英会話という文脈に限ることができるならばカジュアルな用法から覚えていきたい。日本における英語教育は文章読解がメインとなるため、フォーマルな表現が頻発する。教科書もカジュアルな場面なのかそうでないのか、明確に区別してくれるとありがたいのだが。

カジュアルフォーマル(口語)フォーマル(文語)
Can youWould you-
gonnagoing to
wannawant to
I'mI am
~ ButThough ~Although ~
~ SoAs/Since ~
gottahave got to
everybodyeveryone

似たような話で、Nice と Good、So と Very、BigとLargeはそれぞれ個人の感想なのか、世間的な評価なのかという違いがあるそうだ。教科書では very が多用されるが、会話ではあまり使われないという話がある。たしかに会話ならば個人の感想が中心となるので不思議ではない気がする。

主観的評価客観的評価
nicegood
sovery
biglarge
littlesmall
valuableworth

4.実際にはそんなことはない謎のルール/表現がある

スポーツなどは play baseball のように the は付けないが、楽器の場合は play the piano のように the を付けなければいけないと教えらえる。しかし、実際にはそんなことはなく play piano でも何の問題もないようだ。
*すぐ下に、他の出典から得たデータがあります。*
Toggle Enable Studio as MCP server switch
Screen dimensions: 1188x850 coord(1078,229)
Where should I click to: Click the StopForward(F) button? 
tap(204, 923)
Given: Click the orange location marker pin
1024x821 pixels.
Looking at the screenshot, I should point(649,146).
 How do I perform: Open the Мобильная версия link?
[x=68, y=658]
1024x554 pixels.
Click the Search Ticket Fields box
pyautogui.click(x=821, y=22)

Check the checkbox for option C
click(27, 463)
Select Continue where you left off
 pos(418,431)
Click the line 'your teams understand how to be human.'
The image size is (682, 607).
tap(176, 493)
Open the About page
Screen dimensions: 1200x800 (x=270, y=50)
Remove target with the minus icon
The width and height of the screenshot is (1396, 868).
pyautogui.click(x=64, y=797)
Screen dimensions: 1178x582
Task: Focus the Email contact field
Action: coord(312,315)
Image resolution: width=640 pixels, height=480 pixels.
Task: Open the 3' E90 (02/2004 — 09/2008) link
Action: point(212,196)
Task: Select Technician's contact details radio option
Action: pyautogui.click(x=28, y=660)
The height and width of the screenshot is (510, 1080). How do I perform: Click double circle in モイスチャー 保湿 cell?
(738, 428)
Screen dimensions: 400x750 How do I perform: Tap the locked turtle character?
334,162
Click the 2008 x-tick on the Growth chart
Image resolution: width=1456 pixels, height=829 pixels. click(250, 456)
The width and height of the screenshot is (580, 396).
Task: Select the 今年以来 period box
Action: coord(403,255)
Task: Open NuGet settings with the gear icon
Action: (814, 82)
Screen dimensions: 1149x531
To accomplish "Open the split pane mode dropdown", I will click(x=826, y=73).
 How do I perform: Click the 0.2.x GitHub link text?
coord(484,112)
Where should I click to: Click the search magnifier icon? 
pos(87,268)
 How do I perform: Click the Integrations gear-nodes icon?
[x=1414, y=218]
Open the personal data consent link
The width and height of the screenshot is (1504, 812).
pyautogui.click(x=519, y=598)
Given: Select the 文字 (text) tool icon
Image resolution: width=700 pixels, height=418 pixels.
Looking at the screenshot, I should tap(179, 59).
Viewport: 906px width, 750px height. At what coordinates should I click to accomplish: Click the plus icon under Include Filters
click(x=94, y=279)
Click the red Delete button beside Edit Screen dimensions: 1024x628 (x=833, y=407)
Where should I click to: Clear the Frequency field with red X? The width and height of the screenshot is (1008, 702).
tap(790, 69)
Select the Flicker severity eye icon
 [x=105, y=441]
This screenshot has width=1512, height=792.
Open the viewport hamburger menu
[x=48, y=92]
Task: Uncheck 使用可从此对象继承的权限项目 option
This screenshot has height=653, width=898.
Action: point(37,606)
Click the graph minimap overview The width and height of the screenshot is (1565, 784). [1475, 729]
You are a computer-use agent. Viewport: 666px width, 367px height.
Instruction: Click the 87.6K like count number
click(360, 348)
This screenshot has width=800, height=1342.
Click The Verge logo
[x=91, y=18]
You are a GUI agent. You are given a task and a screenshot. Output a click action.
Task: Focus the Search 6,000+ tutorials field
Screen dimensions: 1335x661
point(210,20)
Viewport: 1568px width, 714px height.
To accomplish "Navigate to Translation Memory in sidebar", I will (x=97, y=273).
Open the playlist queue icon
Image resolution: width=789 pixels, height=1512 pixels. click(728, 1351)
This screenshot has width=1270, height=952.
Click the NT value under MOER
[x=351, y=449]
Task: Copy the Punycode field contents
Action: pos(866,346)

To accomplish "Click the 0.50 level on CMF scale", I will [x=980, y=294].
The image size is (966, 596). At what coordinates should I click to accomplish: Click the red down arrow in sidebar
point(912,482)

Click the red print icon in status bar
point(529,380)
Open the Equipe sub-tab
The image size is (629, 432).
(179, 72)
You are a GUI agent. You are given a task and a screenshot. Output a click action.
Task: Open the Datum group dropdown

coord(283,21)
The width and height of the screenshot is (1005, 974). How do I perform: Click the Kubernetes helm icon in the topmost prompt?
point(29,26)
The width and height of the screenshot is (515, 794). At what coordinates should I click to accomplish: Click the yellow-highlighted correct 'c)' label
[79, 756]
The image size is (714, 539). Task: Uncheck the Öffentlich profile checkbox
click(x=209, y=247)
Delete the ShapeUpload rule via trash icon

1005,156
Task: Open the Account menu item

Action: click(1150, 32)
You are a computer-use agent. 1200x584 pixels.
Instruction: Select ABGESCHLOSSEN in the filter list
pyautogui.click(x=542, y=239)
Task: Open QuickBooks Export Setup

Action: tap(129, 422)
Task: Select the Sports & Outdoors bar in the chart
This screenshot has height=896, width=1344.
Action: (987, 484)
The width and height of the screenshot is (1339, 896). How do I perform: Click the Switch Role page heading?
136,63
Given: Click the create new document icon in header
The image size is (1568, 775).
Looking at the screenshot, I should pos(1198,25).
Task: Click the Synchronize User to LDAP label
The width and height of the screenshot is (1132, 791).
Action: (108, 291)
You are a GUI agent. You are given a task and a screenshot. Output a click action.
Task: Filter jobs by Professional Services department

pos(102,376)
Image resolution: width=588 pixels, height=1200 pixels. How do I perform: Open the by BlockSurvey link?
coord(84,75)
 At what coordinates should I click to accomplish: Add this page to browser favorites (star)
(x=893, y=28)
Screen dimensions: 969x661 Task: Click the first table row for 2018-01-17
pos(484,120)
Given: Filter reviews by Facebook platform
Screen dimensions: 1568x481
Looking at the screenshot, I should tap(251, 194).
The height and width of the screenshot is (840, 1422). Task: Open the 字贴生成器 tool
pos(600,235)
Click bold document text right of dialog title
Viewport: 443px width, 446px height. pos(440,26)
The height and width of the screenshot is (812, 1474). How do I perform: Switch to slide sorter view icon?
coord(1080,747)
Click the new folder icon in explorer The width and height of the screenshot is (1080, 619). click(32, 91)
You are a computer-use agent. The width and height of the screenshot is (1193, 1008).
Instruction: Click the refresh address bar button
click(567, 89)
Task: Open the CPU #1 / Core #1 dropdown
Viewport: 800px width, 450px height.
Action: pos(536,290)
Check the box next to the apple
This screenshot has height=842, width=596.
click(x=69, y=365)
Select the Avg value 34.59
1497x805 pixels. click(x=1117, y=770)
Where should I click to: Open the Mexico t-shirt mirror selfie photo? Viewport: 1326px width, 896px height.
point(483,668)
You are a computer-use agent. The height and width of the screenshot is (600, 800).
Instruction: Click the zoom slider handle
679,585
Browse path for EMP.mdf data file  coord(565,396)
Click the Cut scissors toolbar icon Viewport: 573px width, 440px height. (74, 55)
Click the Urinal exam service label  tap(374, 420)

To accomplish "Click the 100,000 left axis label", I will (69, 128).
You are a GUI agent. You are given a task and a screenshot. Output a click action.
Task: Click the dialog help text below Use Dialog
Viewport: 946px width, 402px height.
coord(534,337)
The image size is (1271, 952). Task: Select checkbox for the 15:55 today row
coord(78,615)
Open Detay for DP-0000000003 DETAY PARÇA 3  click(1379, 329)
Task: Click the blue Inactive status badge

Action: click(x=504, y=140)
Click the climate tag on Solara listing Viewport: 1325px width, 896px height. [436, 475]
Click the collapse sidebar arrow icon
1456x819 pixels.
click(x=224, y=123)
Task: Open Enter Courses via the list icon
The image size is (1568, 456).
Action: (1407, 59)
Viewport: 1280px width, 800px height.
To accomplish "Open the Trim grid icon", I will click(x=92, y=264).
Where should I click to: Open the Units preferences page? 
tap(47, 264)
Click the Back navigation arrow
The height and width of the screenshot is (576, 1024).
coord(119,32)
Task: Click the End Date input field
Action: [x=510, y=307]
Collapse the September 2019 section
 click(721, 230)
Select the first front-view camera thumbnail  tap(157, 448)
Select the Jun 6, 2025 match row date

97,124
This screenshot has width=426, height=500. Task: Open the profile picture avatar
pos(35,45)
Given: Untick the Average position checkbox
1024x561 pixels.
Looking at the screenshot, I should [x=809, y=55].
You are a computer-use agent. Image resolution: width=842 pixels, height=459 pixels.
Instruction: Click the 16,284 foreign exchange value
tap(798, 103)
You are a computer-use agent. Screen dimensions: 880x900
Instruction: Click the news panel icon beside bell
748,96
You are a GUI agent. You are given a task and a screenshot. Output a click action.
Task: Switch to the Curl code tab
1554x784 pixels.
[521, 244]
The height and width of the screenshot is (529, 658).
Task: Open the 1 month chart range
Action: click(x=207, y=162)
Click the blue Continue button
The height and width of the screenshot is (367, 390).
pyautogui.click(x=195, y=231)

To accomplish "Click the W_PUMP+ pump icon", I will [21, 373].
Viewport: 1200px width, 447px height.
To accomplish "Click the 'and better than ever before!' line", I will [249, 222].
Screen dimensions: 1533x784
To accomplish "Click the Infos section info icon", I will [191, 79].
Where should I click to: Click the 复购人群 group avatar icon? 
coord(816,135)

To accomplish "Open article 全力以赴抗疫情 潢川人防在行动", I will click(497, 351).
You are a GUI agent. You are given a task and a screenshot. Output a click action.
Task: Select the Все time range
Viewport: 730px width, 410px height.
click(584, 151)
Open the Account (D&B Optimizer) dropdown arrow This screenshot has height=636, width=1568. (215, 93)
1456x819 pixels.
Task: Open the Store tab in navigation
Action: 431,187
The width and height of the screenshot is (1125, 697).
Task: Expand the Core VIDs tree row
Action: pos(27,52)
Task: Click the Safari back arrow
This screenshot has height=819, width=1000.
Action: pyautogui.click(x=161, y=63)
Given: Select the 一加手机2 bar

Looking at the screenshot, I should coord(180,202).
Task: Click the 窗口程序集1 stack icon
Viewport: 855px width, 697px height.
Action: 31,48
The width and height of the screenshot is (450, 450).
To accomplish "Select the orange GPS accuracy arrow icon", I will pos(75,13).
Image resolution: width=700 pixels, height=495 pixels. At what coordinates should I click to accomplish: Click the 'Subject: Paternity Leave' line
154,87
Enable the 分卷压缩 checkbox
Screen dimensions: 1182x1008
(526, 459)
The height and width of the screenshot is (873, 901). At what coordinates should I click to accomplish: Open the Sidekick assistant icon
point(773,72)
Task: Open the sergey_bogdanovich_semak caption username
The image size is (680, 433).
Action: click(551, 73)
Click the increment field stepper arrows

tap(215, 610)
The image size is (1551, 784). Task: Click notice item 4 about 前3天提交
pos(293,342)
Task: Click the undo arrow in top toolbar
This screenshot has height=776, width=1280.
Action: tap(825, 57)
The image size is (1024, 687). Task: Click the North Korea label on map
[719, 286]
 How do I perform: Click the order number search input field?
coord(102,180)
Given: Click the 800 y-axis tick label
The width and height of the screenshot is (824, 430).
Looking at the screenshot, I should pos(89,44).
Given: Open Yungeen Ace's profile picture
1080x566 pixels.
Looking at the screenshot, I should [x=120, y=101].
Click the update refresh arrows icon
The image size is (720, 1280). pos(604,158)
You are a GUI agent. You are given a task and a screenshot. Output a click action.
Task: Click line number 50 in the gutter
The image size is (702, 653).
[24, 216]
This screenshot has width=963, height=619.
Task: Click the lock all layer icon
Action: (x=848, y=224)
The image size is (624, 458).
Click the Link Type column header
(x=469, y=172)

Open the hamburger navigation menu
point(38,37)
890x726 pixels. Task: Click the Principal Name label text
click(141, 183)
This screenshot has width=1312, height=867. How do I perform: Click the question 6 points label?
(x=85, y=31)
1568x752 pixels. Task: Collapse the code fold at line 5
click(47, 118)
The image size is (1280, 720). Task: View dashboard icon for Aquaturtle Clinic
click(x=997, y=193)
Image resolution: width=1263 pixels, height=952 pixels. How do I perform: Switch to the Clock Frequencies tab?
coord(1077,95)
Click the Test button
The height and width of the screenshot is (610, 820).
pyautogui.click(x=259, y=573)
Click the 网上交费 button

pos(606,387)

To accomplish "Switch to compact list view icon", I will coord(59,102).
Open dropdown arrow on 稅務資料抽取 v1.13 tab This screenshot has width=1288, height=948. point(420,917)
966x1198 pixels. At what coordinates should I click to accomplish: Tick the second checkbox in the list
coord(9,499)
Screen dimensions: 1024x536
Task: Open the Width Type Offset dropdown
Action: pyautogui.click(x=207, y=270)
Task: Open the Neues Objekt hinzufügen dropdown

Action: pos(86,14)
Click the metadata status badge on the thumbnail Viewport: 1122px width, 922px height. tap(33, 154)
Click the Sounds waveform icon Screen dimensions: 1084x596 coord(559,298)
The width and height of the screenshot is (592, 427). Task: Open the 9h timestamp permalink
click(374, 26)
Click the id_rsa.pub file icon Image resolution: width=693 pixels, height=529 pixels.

the の読み方が母音の前は「ザ」から「ジ」に変わるというのもルールではでなく、単に言いやすさだけの話のようだ(だから、ザでも間違いではないし通じる。どちらかと言えば the と ザの発音の違いの方が致命的かも)。

So so や I beg your pardon といった表現も日本の教科書ではよく使われるが、意味は通じるものの古臭く堅苦しい表現なのでかなり違和感を持たれるとのこと。My hobby や My job と言った自己紹介の頻出表現も日本語的に使うと間違った表現になるので使用をお勧めできないと聞く。

5.よく使うはずなのに教科書では見かけない表現や単語がある

あそびに行く hang out や納得する make sense、すごい awesome などは必須だと思うのだが、中高生の時に学んだ記憶がない。そういえば、冷蔵庫 fridge や電子レンジ microwave も習った記憶がない。生活においてもかなり優先順位の高い単語なような気がするのだけれど。